I don't pretend that my academic background means that I totally understand the Bible.  I don't.  It's a big library of books that are super complicated and old and removed from my time and place and whose historical journey has many gaps and breaks.  Many great people have devoted their lives to studying one small portion of the Bible and still don't feel that they totally understand.  I will say, however, that I think my academic background will get me much closer to the meanings that were intended by my biblical authors than I would with my high school education or with some other degree and I am so glad that my denomination requires ministers to be educated in fields that are relevant to ministry.

And I think it's wrong to lead religious communities without getting educational backgrounds that can help you help your community.  You don't have to be educated to be Godly and you don't have to be Godly to be educated...  but I think both together make for the best communities.

Gender and Translation

"… They pioneer a characteristic feature of Syrian Christianity, reference to the Holy Spirit as female.

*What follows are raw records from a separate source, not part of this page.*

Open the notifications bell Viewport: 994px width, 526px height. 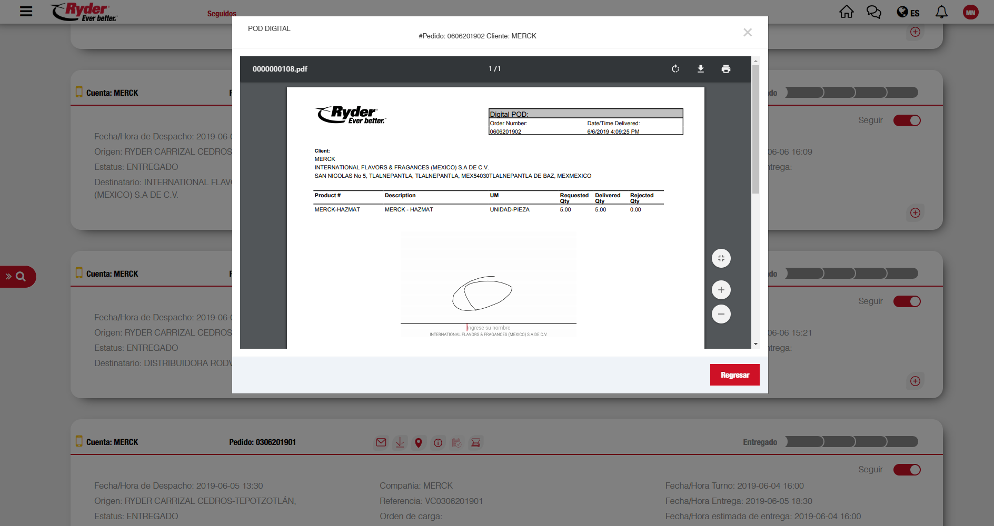pyautogui.click(x=941, y=12)
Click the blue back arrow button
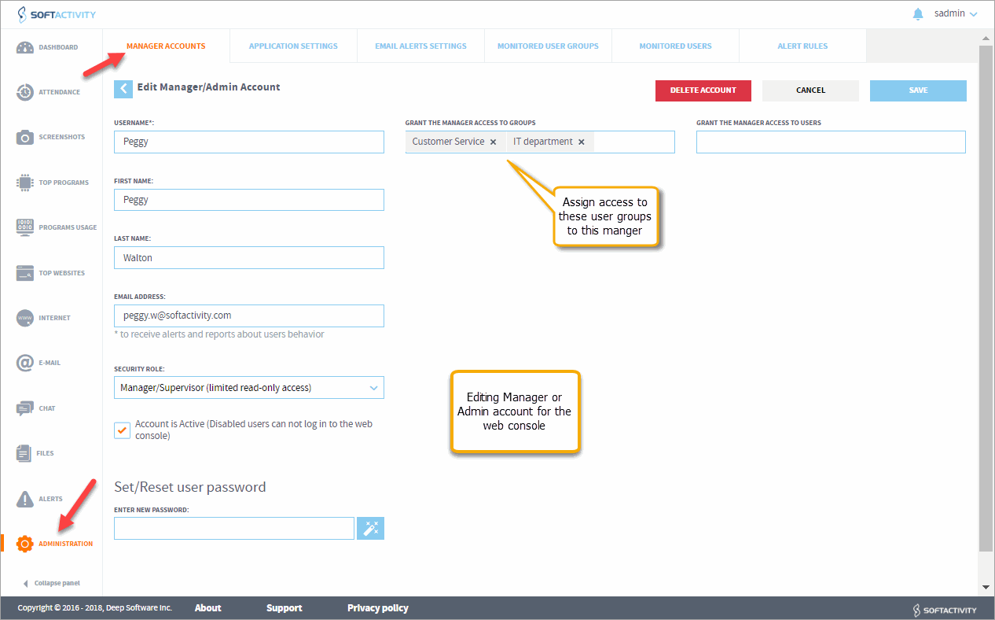995x620 pixels. click(123, 88)
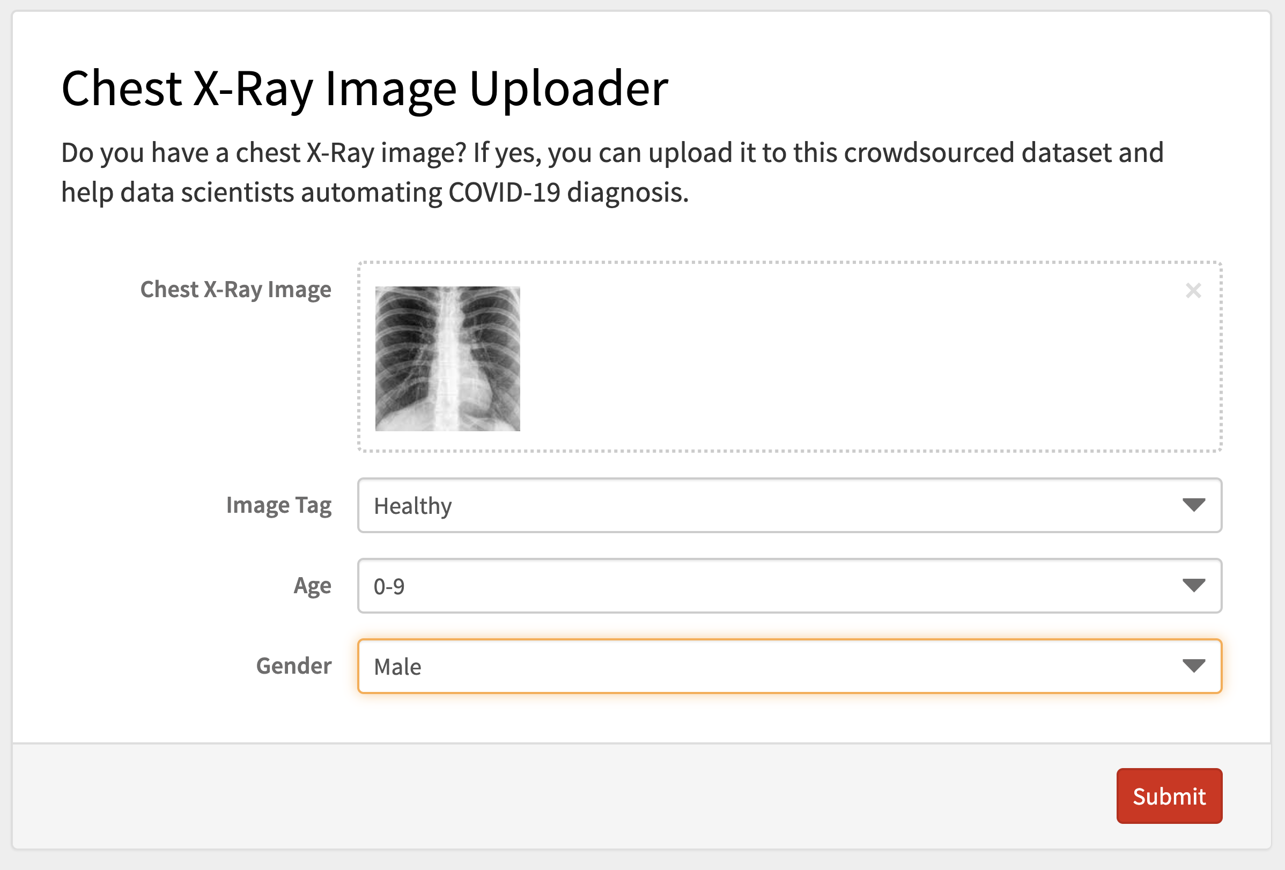Viewport: 1285px width, 870px height.
Task: Click the Gender dropdown arrow
Action: click(x=1193, y=665)
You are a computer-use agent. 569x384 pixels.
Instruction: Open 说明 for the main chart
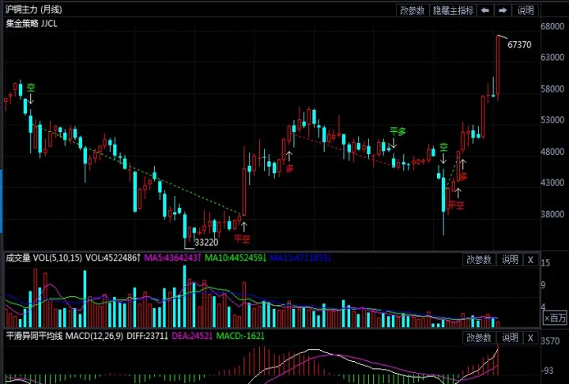(x=526, y=10)
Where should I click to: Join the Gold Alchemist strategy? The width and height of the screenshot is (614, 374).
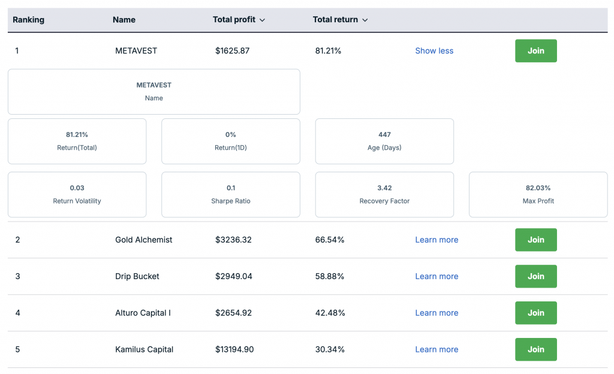(535, 240)
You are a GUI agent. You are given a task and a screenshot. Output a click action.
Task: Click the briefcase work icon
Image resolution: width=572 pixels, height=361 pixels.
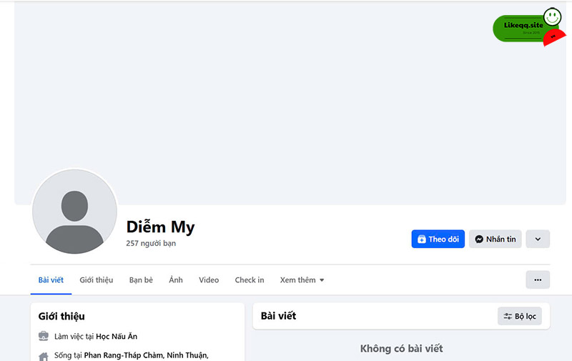tap(44, 336)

Grammatically, after all, ruha, the Syriac word for spirit, is feminine, although later Christians found this disconcerting and from around 400 CE arbitrarily redefined the word as masculine in grammatical gender."
Diarmaid MacCulloch, Christianity: The First Three Thousand Years, 183

People who like to define God as male are pretty good at creating silly reasons for doing so, when in fact, much of the gender derivation we find in modern Bible translations comes from the grammatical gender of words in the languages of the texts.  People do this with the Bible, yet if we were going to argue that because the word for “book” in Spanish is masculine, that all books are male in nature and then derive qualitative meaning about knowledge being masculine, people would think we were ridiculous... because the grammatical gender of words is about grammar, not about values.

Genders of words are meaningful only when we want them to be.  No one thinks there is meaning in the gender of the word “backpack” or “toothbrush,” but when it's God, it seems to matter a lot more.

That being said, when a word for God or Spirit is feminine, plural, or some other “way” that is against preconceptions about God (these things totally happen in the original Bible languages, guys), the Church has no problem arbitrarily redefining things to meet its own needs for patriarchy, just as it had no problem shutting women out of ministerial positions once the church started becoming more mainstream... because after all, in order for a faith to be socially acceptable, it must more or less adhere to the social values of the time.

…and then the Church loses the radically inclusive Jesus that turned up the tables of institutional religion and its tendency toward legalism and turns its back on the spiritual gifts of women.  At the very core of my being, I feel Jesus would be deeply bothered by how religious institutions have denied the spiritual gifts of women by restricting women to particular roles in society and family.